YOUR ASSIGNMENT:
After reading the entries below, copy word for word the lines from the first through the line containing "has height=856, width=732.", and stop there.

-------- THE DATA --------

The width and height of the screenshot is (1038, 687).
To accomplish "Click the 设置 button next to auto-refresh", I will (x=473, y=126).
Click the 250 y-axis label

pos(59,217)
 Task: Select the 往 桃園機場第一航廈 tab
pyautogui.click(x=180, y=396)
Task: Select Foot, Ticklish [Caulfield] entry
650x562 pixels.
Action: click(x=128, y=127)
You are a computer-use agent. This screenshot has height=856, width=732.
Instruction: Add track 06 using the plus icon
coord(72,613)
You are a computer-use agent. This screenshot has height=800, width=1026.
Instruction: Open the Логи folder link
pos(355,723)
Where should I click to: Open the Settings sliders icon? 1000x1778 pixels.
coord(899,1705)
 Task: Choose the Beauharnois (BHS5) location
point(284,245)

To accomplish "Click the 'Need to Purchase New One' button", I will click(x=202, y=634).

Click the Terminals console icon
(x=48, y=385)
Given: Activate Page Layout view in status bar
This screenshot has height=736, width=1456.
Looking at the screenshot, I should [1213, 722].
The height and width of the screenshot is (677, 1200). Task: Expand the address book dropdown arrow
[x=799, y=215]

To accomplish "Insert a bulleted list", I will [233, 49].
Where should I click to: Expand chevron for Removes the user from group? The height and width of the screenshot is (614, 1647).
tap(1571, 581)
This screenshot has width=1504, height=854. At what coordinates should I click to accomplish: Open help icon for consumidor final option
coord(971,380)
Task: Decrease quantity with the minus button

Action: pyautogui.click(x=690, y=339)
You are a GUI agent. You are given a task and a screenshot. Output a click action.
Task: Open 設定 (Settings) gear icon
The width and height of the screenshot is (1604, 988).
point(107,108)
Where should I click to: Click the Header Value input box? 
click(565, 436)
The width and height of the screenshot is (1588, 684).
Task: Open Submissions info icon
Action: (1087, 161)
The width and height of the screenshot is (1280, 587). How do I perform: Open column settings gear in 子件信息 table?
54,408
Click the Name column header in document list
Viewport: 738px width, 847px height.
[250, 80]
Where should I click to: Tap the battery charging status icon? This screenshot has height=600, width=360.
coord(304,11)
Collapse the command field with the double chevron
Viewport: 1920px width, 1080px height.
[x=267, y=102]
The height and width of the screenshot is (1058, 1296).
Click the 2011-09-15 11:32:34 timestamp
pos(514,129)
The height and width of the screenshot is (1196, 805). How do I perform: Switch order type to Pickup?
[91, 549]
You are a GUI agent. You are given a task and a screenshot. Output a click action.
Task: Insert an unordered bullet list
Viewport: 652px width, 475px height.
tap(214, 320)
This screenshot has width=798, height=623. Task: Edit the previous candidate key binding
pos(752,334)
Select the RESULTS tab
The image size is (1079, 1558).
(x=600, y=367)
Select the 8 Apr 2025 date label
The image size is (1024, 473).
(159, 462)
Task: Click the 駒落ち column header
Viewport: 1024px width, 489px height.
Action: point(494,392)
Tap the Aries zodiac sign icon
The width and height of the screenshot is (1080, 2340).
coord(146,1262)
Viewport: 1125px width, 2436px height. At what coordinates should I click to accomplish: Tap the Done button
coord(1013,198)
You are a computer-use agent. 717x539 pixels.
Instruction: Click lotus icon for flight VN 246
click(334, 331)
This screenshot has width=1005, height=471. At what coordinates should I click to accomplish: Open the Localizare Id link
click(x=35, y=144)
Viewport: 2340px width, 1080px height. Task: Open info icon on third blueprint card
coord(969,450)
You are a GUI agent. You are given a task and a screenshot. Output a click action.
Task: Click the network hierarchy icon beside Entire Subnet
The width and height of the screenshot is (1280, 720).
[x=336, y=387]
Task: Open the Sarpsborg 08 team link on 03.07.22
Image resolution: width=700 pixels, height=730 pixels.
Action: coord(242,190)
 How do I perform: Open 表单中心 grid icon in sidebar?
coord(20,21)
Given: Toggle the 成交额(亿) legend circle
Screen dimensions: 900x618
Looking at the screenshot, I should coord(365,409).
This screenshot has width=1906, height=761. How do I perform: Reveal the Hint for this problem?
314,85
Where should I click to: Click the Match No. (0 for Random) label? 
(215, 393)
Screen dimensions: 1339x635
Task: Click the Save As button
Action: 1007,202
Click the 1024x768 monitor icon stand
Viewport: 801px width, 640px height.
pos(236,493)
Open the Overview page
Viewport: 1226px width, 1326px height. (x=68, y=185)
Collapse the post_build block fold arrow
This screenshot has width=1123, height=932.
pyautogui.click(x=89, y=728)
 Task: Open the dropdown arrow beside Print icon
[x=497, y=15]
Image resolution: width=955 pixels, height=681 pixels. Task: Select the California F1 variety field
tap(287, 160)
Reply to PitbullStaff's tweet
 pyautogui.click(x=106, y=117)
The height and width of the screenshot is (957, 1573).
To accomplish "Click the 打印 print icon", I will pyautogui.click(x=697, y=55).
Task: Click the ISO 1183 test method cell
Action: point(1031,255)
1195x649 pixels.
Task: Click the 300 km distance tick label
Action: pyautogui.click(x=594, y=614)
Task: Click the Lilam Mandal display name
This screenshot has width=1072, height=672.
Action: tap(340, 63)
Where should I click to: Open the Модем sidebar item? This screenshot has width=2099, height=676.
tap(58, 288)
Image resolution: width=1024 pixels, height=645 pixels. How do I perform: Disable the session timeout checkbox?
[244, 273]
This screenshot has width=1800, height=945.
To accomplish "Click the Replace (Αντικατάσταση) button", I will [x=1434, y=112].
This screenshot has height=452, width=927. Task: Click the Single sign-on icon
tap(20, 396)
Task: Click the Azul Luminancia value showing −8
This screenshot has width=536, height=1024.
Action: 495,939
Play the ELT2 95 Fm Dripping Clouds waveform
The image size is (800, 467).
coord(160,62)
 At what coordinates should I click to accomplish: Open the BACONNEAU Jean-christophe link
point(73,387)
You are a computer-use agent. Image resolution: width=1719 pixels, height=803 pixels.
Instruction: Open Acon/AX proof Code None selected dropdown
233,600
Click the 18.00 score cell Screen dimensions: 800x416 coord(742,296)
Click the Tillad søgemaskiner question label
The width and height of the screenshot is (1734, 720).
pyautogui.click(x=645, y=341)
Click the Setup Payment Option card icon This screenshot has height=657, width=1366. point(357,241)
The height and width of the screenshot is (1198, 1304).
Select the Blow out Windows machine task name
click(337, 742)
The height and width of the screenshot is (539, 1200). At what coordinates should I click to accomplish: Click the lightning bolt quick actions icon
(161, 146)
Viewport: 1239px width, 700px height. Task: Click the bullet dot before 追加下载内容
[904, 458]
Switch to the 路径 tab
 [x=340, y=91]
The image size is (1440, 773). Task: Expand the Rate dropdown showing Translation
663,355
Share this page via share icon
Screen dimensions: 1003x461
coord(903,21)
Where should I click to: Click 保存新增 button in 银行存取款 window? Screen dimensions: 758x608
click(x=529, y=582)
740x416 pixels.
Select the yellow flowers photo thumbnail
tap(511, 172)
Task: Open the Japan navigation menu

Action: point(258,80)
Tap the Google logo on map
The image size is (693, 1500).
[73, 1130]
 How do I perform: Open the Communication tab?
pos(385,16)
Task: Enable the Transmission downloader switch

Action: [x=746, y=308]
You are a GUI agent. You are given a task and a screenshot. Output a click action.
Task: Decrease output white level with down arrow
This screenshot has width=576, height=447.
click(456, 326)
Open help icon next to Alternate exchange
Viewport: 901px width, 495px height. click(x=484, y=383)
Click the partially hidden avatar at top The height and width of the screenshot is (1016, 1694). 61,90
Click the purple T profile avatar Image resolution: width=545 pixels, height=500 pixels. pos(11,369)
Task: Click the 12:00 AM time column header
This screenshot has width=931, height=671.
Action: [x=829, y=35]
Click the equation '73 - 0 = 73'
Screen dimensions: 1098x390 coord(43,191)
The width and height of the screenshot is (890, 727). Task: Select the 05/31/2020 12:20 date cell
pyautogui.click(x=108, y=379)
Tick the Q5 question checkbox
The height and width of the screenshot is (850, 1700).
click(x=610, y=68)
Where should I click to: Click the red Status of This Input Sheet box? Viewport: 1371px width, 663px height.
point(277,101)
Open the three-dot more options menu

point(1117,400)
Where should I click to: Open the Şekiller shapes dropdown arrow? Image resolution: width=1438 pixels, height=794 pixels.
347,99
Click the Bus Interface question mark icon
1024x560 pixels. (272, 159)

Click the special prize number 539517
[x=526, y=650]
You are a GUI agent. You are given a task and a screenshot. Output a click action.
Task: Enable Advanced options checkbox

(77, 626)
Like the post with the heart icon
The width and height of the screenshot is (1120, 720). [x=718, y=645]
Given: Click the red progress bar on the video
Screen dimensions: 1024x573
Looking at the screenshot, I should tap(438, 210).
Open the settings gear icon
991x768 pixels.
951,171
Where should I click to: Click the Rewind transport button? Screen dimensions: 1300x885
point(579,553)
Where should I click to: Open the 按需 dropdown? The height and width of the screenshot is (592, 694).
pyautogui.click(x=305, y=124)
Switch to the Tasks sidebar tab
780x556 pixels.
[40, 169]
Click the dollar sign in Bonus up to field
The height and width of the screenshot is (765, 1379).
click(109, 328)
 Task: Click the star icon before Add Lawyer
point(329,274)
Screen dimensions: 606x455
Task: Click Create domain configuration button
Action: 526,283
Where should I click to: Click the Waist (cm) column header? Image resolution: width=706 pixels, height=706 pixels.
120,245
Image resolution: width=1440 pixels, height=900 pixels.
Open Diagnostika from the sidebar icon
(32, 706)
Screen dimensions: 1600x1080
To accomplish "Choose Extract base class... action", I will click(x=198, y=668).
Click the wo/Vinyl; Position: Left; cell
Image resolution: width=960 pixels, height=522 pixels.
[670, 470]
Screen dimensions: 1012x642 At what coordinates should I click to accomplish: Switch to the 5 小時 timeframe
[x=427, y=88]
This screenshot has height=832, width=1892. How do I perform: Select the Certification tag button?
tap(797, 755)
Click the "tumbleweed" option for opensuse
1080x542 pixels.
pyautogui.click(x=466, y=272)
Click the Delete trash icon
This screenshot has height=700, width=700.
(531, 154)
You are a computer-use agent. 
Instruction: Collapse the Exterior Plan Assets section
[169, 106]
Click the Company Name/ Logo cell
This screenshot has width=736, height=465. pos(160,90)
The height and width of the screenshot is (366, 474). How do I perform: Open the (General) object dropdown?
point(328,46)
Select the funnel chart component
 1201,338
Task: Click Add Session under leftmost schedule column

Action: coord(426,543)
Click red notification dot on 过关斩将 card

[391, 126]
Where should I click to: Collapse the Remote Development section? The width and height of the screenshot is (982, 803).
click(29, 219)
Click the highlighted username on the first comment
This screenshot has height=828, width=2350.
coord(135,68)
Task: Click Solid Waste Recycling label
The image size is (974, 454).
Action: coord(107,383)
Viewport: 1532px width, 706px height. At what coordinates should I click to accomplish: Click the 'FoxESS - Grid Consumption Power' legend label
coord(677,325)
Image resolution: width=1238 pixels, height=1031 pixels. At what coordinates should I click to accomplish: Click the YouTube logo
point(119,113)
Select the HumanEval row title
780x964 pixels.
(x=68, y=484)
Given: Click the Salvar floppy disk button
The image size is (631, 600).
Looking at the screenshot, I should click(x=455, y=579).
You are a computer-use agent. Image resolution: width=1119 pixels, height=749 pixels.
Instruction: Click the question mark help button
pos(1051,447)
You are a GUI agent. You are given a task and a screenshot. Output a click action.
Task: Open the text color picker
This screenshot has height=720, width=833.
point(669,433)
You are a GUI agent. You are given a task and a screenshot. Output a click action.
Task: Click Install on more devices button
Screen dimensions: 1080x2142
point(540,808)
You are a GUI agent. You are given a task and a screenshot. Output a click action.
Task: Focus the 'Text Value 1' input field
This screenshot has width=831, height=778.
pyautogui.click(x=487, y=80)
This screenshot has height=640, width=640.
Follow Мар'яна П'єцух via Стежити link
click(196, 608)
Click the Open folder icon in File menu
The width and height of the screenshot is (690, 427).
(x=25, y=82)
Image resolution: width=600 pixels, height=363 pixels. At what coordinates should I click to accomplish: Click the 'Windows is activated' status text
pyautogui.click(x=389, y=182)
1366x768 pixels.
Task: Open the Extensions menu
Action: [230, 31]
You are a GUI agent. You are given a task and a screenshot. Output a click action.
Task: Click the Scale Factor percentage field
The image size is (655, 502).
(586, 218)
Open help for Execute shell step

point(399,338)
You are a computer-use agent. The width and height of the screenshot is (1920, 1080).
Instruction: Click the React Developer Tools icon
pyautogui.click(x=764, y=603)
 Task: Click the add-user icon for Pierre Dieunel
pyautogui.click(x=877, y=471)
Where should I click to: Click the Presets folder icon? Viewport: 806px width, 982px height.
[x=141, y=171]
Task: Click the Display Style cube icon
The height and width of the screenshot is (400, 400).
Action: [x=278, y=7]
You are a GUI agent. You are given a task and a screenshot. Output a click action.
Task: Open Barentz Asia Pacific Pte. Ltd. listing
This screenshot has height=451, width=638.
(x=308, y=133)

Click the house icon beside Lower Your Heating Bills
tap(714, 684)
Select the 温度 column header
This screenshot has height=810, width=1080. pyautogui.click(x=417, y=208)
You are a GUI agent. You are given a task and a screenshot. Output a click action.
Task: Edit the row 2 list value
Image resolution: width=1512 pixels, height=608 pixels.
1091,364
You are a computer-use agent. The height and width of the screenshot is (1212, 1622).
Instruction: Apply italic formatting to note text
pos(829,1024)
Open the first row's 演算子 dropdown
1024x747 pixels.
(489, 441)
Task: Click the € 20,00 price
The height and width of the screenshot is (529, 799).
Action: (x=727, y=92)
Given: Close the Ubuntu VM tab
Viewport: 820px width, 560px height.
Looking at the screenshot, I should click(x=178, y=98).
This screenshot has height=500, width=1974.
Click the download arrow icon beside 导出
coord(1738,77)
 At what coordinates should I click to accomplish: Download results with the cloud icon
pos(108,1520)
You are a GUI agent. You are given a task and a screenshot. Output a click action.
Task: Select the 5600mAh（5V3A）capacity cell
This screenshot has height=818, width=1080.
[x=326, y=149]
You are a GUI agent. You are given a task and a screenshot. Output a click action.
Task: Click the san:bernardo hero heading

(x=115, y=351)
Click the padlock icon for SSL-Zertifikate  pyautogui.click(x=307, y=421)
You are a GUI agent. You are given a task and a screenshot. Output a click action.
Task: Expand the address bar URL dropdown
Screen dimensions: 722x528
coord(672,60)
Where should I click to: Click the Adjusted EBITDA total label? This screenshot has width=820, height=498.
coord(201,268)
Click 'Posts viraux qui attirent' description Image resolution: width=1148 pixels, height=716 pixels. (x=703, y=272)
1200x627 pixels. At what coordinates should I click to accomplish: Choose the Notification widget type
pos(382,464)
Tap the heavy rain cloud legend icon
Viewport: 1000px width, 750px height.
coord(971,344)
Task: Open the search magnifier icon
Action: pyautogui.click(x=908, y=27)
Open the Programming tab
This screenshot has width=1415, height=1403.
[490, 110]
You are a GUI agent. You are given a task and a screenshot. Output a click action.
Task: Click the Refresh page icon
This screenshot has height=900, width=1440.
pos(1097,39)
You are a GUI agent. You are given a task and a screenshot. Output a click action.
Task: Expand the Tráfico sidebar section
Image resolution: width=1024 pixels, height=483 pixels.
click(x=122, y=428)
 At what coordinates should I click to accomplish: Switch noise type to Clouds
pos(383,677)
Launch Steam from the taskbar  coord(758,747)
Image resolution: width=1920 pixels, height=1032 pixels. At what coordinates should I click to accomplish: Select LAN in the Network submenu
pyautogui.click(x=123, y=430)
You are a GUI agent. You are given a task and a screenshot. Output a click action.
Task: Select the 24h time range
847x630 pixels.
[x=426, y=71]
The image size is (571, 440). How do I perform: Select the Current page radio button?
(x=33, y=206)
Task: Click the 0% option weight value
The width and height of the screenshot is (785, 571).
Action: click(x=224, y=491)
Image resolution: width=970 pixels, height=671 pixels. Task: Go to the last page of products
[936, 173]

--------

RESPONSE TO THIS TASK:
The width and height of the screenshot is (1038, 687).
To accomplish "Click the 设置 button next to auto-refresh", I will (x=473, y=126).
Click the 250 y-axis label

pos(59,217)
 Task: Select the 往 桃園機場第一航廈 tab
pyautogui.click(x=180, y=396)
Task: Select Foot, Ticklish [Caulfield] entry
650x562 pixels.
Action: click(x=128, y=127)
You are a computer-use agent. This screenshot has height=856, width=732.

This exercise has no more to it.